# [DATASET ENTRIES]
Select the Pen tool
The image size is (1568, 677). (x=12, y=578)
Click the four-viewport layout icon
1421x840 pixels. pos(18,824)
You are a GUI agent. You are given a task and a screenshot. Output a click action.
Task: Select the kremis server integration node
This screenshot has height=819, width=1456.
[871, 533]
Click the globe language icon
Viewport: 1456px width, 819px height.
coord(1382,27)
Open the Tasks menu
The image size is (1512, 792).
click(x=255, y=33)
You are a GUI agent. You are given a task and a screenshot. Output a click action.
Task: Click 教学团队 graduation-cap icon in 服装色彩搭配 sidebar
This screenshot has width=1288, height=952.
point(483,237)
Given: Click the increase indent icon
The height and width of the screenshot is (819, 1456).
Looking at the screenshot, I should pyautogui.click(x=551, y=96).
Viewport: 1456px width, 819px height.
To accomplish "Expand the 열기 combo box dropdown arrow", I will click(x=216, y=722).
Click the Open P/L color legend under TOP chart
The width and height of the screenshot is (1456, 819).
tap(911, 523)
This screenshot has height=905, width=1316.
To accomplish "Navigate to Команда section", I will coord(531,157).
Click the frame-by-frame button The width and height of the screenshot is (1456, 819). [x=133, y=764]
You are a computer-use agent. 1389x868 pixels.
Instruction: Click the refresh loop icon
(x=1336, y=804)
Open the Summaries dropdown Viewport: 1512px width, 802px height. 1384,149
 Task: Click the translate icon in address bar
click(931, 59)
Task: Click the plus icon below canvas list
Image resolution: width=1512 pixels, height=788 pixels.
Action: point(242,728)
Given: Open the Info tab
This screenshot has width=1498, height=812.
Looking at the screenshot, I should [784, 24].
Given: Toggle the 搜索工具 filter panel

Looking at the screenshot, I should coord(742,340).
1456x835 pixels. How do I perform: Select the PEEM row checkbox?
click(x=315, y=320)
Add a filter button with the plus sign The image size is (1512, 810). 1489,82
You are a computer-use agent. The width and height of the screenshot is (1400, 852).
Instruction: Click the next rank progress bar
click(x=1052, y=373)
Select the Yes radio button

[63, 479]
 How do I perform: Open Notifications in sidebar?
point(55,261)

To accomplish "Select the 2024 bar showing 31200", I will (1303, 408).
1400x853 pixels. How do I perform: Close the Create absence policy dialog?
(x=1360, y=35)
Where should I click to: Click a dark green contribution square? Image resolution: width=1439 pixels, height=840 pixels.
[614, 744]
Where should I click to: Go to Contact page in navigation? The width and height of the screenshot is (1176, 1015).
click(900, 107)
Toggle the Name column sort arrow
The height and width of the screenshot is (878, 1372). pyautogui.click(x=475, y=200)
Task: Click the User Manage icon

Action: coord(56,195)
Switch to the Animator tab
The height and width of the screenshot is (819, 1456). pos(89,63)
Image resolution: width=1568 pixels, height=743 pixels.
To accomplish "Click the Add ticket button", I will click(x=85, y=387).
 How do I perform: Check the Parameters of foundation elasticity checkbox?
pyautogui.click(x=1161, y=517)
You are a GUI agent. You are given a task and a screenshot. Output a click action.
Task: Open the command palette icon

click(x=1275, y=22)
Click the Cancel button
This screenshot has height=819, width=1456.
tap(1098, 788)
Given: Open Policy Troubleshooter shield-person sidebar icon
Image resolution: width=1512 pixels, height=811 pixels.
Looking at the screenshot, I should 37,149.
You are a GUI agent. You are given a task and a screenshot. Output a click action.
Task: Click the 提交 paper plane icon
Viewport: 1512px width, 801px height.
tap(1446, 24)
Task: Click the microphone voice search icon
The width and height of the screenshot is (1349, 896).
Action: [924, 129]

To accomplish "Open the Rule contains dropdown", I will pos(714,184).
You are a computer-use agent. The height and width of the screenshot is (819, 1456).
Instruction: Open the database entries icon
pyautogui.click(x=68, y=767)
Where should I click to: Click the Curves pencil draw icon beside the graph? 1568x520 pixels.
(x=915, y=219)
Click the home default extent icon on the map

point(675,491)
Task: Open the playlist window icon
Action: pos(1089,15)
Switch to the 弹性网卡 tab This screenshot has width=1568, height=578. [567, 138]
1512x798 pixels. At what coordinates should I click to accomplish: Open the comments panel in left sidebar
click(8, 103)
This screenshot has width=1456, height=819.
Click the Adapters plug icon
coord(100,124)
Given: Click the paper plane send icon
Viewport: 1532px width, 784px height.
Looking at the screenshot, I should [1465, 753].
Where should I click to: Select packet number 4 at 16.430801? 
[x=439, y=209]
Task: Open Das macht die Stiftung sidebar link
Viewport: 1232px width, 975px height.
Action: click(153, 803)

# [EXERCISE DETAILS]
Reproduce the preceding records exactly and completely.

# [SOLVED EXERCISE]
Select the Pen tool
The image size is (1568, 677). (x=12, y=578)
Click the four-viewport layout icon
1421x840 pixels. pos(18,824)
You are a GUI agent. You are given a task and a screenshot. Output a click action.
Task: Select the kremis server integration node
This screenshot has height=819, width=1456.
[871, 533]
Click the globe language icon
Viewport: 1456px width, 819px height.
coord(1382,27)
Open the Tasks menu
The image size is (1512, 792).
click(x=255, y=33)
You are a GUI agent. You are given a task and a screenshot. Output a click action.
Task: Click 教学团队 graduation-cap icon in 服装色彩搭配 sidebar
This screenshot has width=1288, height=952.
point(483,237)
Given: Click the increase indent icon
The height and width of the screenshot is (819, 1456).
Looking at the screenshot, I should pyautogui.click(x=551, y=96).
Viewport: 1456px width, 819px height.
To accomplish "Expand the 열기 combo box dropdown arrow", I will click(x=216, y=722).
Click the Open P/L color legend under TOP chart
The width and height of the screenshot is (1456, 819).
tap(911, 523)
This screenshot has height=905, width=1316.
To accomplish "Navigate to Команда section", I will coord(531,157).
Click the frame-by-frame button The width and height of the screenshot is (1456, 819). [x=133, y=764]
You are a computer-use agent. 1389x868 pixels.
Instruction: Click the refresh loop icon
(x=1336, y=804)
Open the Summaries dropdown Viewport: 1512px width, 802px height. 1384,149
 Task: Click the translate icon in address bar
click(931, 59)
Task: Click the plus icon below canvas list
Image resolution: width=1512 pixels, height=788 pixels.
Action: point(242,728)
Given: Open the Info tab
This screenshot has width=1498, height=812.
Looking at the screenshot, I should [784, 24].
Given: Toggle the 搜索工具 filter panel

Looking at the screenshot, I should coord(742,340).
1456x835 pixels. How do I perform: Select the PEEM row checkbox?
click(x=315, y=320)
Add a filter button with the plus sign The image size is (1512, 810). 1489,82
You are a computer-use agent. The width and height of the screenshot is (1400, 852).
Instruction: Click the next rank progress bar
click(x=1052, y=373)
Select the Yes radio button

[63, 479]
 How do I perform: Open Notifications in sidebar?
point(55,261)

To accomplish "Select the 2024 bar showing 31200", I will (1303, 408).
1400x853 pixels. How do I perform: Close the Create absence policy dialog?
(x=1360, y=35)
Where should I click to: Click a dark green contribution square? Image resolution: width=1439 pixels, height=840 pixels.
[614, 744]
Where should I click to: Go to Contact page in navigation? The width and height of the screenshot is (1176, 1015).
click(900, 107)
Toggle the Name column sort arrow
The height and width of the screenshot is (878, 1372). pyautogui.click(x=475, y=200)
Task: Click the User Manage icon

Action: coord(56,195)
Switch to the Animator tab
The height and width of the screenshot is (819, 1456). pos(89,63)
Image resolution: width=1568 pixels, height=743 pixels.
To accomplish "Click the Add ticket button", I will click(x=85, y=387).
 How do I perform: Check the Parameters of foundation elasticity checkbox?
pyautogui.click(x=1161, y=517)
You are a GUI agent. You are given a task and a screenshot. Output a click action.
Task: Open the command palette icon

click(x=1275, y=22)
Click the Cancel button
This screenshot has height=819, width=1456.
tap(1098, 788)
Given: Open Policy Troubleshooter shield-person sidebar icon
Image resolution: width=1512 pixels, height=811 pixels.
Looking at the screenshot, I should 37,149.
You are a GUI agent. You are given a task and a screenshot. Output a click action.
Task: Click the 提交 paper plane icon
Viewport: 1512px width, 801px height.
tap(1446, 24)
Task: Click the microphone voice search icon
The width and height of the screenshot is (1349, 896).
Action: [924, 129]

To accomplish "Open the Rule contains dropdown", I will pos(714,184).
You are a computer-use agent. The height and width of the screenshot is (819, 1456).
Instruction: Open the database entries icon
pyautogui.click(x=68, y=767)
Where should I click to: Click the Curves pencil draw icon beside the graph? 1568x520 pixels.
(x=915, y=219)
Click the home default extent icon on the map

point(675,491)
Task: Open the playlist window icon
Action: pos(1089,15)
Switch to the 弹性网卡 tab This screenshot has width=1568, height=578. [567, 138]
1512x798 pixels. At what coordinates should I click to accomplish: Open the comments panel in left sidebar
click(8, 103)
This screenshot has width=1456, height=819.
Click the Adapters plug icon
coord(100,124)
Given: Click the paper plane send icon
Viewport: 1532px width, 784px height.
Looking at the screenshot, I should [1465, 753].
Where should I click to: Select packet number 4 at 16.430801? 
[x=439, y=209]
Task: Open Das macht die Stiftung sidebar link
Viewport: 1232px width, 975px height.
Action: click(153, 803)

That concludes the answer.